Network Performance Guide
Overview
This guide is intended to help you find and fix bottlenecks in your Deadline render farm. If you are noticing slow network performance when you are using Deadline, there are a few things you can do to try and improve it.
Adjust Slave Settings
There are a few Slave settings in the Repository Options that you can tweak to help improve performance.
The settings to tweak are under Wait Times:
- Number of seconds between Repository queries (RQ): The number of seconds a slave that has not connected to Pulse will wait between queries to the repository when it is idle.
- Number of seconds between queries for new Tasks (TQ): The number of seconds a slave that has not connected to Pulse will wait after it has completed a task before it tries to query for another.
As a general rule of thumb, we suggest setting the RQ to the number of slaves you have, divided by 2. For example, if you have 100 slaves, set the value to 50. We then suggest setting the TQ to the RQ divided by 10. So in this example, set the value to 5. Now that you have a good starting point, you can adjust these values as necessary to try and improve performance.
Use Deadline Pulse
If you have more than 50 render nodes in your farm, or are still experiencing performance issues after adjusting the Slave settings, we recommend that you run the Deadline Pulse application. Pulse is a server application that acts as a proxy between the Deadline applications and the Repository, which helps to reduce the load on your network and improve Deadline's overall performance. Note that if the Pulse application goes down for any reason, the Deadline applications will revert back to scanning the Repository themselves. Whether you decide to run Pulse or not, you will still benefit from Deadline's robustness. To configure and run Deadline Pulse, see the Deadline Pulse documentation.
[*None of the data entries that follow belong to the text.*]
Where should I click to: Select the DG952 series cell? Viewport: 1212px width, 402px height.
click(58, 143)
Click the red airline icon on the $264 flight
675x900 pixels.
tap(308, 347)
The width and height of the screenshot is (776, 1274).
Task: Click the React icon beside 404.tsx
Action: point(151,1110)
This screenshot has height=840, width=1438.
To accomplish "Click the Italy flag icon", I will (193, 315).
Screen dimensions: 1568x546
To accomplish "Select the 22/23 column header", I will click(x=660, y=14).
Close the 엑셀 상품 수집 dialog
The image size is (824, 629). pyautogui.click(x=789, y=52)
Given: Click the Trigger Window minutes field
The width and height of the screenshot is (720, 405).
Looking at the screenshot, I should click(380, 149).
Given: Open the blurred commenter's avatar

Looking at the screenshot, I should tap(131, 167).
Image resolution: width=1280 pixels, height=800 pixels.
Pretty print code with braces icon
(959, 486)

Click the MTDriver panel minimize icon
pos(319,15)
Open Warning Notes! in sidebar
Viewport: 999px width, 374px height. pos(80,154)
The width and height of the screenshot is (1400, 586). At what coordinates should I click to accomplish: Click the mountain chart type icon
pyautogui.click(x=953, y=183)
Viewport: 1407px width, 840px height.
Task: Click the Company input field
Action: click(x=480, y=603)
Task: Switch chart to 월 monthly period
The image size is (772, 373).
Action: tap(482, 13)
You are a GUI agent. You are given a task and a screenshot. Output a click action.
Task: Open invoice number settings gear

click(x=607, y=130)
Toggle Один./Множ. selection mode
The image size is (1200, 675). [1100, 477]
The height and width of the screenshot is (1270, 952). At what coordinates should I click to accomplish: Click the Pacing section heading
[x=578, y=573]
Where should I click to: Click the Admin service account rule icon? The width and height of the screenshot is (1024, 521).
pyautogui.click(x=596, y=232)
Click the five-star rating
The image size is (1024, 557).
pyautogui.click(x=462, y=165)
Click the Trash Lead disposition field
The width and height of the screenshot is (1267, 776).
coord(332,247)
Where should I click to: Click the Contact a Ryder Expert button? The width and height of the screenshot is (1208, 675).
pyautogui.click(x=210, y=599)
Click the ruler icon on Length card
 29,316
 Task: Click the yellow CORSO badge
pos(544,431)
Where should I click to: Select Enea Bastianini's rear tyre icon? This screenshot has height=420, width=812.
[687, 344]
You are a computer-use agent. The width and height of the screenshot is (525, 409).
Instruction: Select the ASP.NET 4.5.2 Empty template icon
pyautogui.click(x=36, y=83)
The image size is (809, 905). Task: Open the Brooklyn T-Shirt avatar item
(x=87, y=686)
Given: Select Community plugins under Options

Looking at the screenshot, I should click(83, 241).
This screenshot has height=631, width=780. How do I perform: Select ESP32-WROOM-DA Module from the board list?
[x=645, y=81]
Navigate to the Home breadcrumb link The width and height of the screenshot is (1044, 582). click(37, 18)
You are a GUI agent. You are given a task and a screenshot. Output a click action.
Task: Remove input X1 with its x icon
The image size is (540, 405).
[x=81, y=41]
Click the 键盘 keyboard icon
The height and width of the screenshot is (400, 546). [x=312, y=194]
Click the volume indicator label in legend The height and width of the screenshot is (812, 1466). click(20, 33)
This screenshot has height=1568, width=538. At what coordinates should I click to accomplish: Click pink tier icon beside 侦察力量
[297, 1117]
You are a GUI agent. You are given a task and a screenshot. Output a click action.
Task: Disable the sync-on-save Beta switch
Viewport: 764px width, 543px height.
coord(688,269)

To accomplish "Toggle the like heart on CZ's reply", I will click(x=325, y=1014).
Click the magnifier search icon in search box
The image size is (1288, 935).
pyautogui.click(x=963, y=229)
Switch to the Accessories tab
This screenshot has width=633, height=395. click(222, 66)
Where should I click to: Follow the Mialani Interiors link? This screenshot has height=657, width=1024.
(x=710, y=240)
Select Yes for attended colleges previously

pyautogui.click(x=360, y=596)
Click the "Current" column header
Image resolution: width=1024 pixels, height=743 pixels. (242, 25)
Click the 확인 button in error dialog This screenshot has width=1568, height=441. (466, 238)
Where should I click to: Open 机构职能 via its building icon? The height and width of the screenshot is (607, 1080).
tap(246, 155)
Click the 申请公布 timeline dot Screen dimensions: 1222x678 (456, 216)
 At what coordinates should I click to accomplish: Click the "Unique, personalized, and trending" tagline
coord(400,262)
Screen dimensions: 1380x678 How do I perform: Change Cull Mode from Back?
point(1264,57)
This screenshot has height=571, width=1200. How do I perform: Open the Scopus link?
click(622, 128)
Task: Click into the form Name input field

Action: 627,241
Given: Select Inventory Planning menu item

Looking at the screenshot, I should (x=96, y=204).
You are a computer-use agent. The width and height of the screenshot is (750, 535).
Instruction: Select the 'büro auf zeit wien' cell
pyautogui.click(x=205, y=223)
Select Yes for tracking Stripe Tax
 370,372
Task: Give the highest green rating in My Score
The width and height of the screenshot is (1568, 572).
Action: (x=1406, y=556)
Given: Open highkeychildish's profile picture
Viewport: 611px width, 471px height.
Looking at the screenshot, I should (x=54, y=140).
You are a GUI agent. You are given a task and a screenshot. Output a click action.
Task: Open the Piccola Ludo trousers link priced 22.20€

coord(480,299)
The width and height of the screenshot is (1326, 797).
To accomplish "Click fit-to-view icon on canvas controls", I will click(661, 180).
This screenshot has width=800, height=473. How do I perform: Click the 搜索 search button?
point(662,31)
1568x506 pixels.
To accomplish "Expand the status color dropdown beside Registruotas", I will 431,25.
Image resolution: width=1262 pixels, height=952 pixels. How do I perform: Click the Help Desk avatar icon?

Once you have installed and configured Pulse, all you need to do is launch the Pulse application on the appropriate machine. Pulse will start showing how many slaves are connecting to it and how many it is servicing. If the slaves don't start connecting to it right away, it may be possible that they haven't recognized the changes you made in the Repository Options yet. You can simply restart the Slave applications to get them to recognize the new changes immediately.
If the slaves still have difficulty connecting to Pulse, check if there is any firewall or security software on the Pulse machine that is interfering with the communication. If there is, you may need to add an exception for Pulse and the port that it is communicating over before the slaves can successfully connect to it.
Enable Throttling
Pulse supports a Throttling feature, which is helpful if you're submitting large files with your jobs. This can be used to limit the number of Slaves that are copying over the job files at a time. The Throttling settings can be found in the Pulse Settings section of the Repository Options.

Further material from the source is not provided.